In the second situation, a current of 3 Amperes flows "in the opposite direction". This means current is flowing against the battery's natural "push", which indicates the battery is being charged by an external source.
When a battery is charging, its terminal voltage is greater than its EMF by an amount equal to the current multiplied by the internal resistance.
The terminal voltage given is 15 Volts.
So, the EMF is equal to the terminal voltage (15 V) minus the voltage "gained" (or overcome) inside the battery due to its internal resistance.
The voltage gained is calculated as: Current (3 A) $$\times$$ Internal Resistance.
Therefore, EMF = $$15 \text{ V} - (3 \text{ A} \times \text{Internal Resistance})$$.

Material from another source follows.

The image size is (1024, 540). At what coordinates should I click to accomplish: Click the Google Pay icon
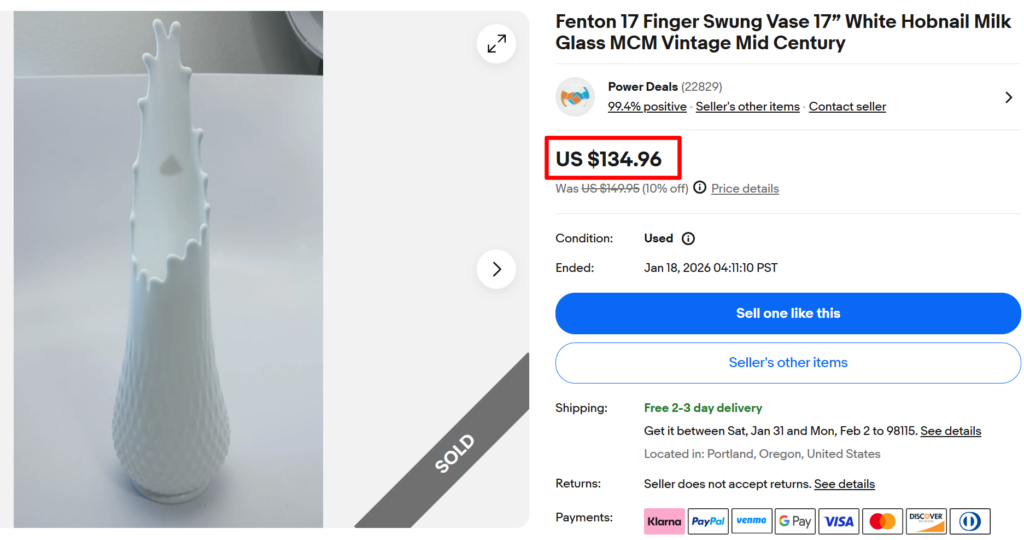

**step4** Finding the Internal Resistance

We now have two ways to express the EMF:
1. EMF = $$12 \text{ V} + (2 \text{ A} \times \text{Internal Resistance})$$
2. EMF = $$15 \text{ V} - (3 \text{ A} \times \text{Internal Resistance})$$
Since both expressions describe the EMF of the same battery, they must be equal.
Let's think about the difference between the two scenarios. The terminal voltage changed from 12 V to 15 V, a difference of $$15 \text{ V} - 12 \text{ V} = 3 \text{ V}$$.
This 3 V difference is caused by the change in the way the internal resistance affects the voltage.
In the first case, the internal resistance causes a voltage drop (related to 2 A). In the second case, it causes a voltage gain (related to 3 A).
The total effect of the internal resistance, comparing these two opposite situations, is like considering a total current impact of $$2 \text{ A} + 3 \text{ A} = 5 \text{ A}$$.
So, this total current impact (5 A) multiplied by the Internal Resistance is what accounts for the 3 V difference in terminal voltages.
$$5 \text{ A} \times \text{Internal Resistance} = 3 \text{ V}$$
To find the Internal Resistance, we divide the voltage difference by the total current impact:
Internal Resistance = $$3 \text{ V} \div 5 \text{ A} = 0.6 \text{ Ohms}$$.

**step5** Calculating the EMF of the Battery

Now that we know the Internal Resistance is 0.6 Ohms, we can use either of the expressions from before to find the EMF.
Using the first scenario (discharging):
The voltage "lost" due to internal resistance = $$2 \text{ A} \times 0.6 \text{ Ohms} = 1.2 \text{ V}$$.
So, EMF = $$12 \text{ V} + 1.2 \text{ V} = 13.2 \text{ V}$$.
Let's check this using the second scenario (charging):
The voltage "gained" (or overcome) due to internal resistance = $$3 \text{ A} \times 0.6 \text{ Ohms} = 1.8 \text{ V}$$.
So, EMF = $$15 \text{ V} - 1.8 \text{ V} = 13.2 \text{ V}$$.
Both calculations give the same result.
Therefore, the electromotive force (emf) of the battery is 13.2 Volts.